» What the task asks
The answer is every line in the data below that contains the word "radio".
--------------------------------
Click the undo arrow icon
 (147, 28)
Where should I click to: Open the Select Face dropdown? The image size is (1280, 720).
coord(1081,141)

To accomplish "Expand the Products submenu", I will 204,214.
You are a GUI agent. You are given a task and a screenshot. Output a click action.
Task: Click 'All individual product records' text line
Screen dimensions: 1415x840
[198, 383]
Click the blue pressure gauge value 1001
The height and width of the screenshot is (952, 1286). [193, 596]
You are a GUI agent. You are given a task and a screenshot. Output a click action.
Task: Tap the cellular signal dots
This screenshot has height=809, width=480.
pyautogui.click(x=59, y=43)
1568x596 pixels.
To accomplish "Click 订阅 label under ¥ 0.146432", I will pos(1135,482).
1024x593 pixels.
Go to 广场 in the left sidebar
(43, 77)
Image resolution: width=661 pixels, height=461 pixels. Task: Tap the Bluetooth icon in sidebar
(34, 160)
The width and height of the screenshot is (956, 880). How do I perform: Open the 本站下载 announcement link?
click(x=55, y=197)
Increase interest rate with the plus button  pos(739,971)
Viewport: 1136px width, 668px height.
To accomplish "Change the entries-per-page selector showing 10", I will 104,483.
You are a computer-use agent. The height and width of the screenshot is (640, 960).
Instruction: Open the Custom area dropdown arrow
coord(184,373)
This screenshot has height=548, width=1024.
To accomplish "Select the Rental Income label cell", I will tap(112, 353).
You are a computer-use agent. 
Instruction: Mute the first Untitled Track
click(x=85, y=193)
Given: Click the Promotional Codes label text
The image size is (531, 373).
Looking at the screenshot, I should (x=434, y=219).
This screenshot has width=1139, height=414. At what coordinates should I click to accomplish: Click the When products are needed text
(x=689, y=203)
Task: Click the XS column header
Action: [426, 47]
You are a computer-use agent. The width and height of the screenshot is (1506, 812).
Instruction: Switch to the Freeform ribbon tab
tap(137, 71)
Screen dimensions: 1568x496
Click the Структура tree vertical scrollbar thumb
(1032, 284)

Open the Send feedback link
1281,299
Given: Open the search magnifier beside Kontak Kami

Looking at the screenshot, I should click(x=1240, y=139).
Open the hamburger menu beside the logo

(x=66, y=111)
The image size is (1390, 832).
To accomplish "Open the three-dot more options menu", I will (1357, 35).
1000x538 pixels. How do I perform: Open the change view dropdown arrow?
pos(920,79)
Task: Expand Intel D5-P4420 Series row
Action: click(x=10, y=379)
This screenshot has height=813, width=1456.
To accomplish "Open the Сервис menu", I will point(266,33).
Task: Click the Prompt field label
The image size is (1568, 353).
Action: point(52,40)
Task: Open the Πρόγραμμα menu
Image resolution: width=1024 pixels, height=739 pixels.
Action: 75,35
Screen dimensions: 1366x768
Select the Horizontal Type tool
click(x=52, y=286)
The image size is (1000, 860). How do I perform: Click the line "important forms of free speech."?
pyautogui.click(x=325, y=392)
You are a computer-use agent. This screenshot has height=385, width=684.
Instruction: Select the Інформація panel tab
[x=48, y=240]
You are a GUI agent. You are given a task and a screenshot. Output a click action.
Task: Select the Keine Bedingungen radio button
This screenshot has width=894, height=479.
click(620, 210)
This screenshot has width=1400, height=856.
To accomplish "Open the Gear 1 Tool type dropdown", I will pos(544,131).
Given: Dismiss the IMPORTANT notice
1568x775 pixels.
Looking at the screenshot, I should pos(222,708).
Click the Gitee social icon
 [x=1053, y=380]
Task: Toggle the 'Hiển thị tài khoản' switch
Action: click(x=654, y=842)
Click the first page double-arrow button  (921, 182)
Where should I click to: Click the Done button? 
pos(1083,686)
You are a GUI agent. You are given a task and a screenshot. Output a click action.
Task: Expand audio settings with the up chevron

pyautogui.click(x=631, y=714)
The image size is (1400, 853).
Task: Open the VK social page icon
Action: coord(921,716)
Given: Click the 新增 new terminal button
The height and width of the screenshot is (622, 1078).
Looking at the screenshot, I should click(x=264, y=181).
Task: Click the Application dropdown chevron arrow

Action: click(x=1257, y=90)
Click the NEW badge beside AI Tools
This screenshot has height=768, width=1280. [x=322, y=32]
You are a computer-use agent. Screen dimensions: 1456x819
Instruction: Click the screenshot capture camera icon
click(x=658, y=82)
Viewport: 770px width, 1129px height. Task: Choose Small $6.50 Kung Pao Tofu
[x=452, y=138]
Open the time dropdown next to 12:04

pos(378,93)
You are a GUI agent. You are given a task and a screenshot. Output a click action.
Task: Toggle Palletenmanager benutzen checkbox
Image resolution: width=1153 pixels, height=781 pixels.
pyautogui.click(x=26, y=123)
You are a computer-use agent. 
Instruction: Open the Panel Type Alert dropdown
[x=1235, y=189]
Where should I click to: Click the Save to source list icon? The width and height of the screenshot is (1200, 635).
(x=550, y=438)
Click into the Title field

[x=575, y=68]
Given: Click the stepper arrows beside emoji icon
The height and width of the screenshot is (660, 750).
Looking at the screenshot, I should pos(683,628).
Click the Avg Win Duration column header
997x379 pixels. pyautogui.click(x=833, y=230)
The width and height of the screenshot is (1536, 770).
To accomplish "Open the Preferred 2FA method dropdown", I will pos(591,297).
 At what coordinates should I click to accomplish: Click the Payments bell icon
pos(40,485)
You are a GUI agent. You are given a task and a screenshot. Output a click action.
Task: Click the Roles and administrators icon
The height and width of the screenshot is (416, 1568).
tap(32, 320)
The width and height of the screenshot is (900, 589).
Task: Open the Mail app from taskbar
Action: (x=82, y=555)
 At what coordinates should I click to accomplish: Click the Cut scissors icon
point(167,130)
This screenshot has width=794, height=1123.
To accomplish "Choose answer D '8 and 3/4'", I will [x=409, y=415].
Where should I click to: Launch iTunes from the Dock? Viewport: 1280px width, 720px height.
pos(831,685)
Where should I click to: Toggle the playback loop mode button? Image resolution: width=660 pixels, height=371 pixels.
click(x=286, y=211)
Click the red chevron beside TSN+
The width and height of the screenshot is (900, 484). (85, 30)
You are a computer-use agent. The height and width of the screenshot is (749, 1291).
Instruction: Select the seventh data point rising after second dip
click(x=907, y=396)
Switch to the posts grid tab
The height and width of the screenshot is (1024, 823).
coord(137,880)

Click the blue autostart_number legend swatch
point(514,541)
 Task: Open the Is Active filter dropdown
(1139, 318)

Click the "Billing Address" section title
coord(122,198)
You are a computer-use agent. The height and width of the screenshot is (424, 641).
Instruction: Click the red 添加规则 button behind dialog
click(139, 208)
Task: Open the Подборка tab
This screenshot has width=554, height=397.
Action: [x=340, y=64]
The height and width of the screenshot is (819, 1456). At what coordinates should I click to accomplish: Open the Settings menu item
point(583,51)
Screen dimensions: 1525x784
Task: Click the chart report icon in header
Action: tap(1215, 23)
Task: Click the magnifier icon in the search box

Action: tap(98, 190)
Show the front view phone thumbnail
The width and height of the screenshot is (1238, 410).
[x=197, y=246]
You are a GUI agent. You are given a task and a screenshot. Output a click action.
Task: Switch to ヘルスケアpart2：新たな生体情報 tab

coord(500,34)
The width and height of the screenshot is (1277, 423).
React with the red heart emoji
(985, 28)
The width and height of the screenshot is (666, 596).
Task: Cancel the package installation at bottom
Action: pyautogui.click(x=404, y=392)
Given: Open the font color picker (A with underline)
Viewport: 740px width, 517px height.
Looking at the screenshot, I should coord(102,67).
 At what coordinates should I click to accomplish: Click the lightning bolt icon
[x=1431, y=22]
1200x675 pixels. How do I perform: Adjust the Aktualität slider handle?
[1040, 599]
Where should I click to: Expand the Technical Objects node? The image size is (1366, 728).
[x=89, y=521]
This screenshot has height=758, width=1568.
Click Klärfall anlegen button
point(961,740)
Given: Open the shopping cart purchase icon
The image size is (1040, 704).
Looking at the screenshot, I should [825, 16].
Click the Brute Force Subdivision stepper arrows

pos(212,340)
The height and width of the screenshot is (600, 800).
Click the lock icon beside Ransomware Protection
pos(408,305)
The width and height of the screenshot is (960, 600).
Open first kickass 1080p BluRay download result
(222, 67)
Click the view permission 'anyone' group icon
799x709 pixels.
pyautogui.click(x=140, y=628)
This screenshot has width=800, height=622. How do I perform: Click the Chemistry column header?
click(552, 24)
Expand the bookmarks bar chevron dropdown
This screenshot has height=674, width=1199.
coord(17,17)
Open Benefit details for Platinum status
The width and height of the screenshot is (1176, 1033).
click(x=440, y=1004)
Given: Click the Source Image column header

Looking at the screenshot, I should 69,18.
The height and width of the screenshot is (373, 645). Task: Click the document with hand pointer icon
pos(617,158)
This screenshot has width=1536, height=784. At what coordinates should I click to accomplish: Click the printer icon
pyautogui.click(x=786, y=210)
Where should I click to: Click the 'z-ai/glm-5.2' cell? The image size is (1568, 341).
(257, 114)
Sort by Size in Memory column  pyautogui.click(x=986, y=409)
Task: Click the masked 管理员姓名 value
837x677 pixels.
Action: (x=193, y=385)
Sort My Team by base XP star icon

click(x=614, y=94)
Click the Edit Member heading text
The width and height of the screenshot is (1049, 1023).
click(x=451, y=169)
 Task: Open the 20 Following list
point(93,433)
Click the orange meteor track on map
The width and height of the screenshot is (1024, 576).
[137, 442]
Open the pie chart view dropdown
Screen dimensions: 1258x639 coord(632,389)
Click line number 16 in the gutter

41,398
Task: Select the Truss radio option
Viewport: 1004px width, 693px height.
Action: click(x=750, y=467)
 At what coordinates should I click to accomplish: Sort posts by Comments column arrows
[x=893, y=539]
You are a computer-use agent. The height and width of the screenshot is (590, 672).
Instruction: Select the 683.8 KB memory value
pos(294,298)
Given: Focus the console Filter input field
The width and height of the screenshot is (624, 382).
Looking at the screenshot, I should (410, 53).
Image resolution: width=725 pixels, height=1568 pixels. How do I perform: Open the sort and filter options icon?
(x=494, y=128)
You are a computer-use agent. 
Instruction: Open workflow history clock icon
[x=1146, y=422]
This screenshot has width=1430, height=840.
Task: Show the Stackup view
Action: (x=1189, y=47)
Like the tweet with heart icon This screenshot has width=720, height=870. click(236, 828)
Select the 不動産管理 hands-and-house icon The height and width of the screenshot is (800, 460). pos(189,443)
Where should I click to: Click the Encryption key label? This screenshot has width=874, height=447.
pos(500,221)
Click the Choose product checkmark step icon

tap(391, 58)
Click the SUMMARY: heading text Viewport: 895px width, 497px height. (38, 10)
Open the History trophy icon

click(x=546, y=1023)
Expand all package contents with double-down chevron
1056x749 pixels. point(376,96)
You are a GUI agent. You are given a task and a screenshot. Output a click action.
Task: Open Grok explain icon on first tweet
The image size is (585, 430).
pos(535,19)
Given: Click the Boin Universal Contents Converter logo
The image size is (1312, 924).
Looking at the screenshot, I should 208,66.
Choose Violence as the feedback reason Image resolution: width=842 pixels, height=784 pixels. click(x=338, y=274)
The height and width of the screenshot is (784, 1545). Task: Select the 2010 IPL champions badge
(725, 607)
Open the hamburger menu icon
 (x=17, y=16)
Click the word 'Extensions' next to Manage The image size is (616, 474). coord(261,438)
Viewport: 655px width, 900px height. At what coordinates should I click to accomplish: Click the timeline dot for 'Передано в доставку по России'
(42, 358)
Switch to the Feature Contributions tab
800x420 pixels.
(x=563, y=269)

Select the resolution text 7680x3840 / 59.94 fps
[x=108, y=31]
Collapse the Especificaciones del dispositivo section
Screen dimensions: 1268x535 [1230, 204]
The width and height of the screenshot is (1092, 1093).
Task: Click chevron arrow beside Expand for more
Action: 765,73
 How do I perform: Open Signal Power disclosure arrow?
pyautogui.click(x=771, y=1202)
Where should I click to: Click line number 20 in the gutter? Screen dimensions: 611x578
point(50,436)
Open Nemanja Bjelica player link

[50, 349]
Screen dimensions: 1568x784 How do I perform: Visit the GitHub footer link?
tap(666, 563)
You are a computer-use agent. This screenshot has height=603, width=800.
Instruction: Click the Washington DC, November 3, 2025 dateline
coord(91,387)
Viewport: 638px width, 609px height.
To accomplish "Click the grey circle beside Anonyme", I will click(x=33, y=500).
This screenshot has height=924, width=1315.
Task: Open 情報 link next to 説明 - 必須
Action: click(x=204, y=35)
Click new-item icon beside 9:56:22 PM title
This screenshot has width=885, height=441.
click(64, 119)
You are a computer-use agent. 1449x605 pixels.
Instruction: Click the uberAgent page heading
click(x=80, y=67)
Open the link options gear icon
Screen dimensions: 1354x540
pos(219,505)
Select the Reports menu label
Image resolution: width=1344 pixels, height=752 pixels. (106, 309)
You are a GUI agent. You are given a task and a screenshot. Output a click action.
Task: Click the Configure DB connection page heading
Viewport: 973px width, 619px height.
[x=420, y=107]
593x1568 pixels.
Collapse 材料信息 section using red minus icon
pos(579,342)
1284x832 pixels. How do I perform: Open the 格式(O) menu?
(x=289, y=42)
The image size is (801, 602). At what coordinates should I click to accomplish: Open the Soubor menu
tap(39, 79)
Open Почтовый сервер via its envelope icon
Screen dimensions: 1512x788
--------------------------------
» Written reply
Task: Select the Keine Bedingungen radio button
Task: Select the Truss radio option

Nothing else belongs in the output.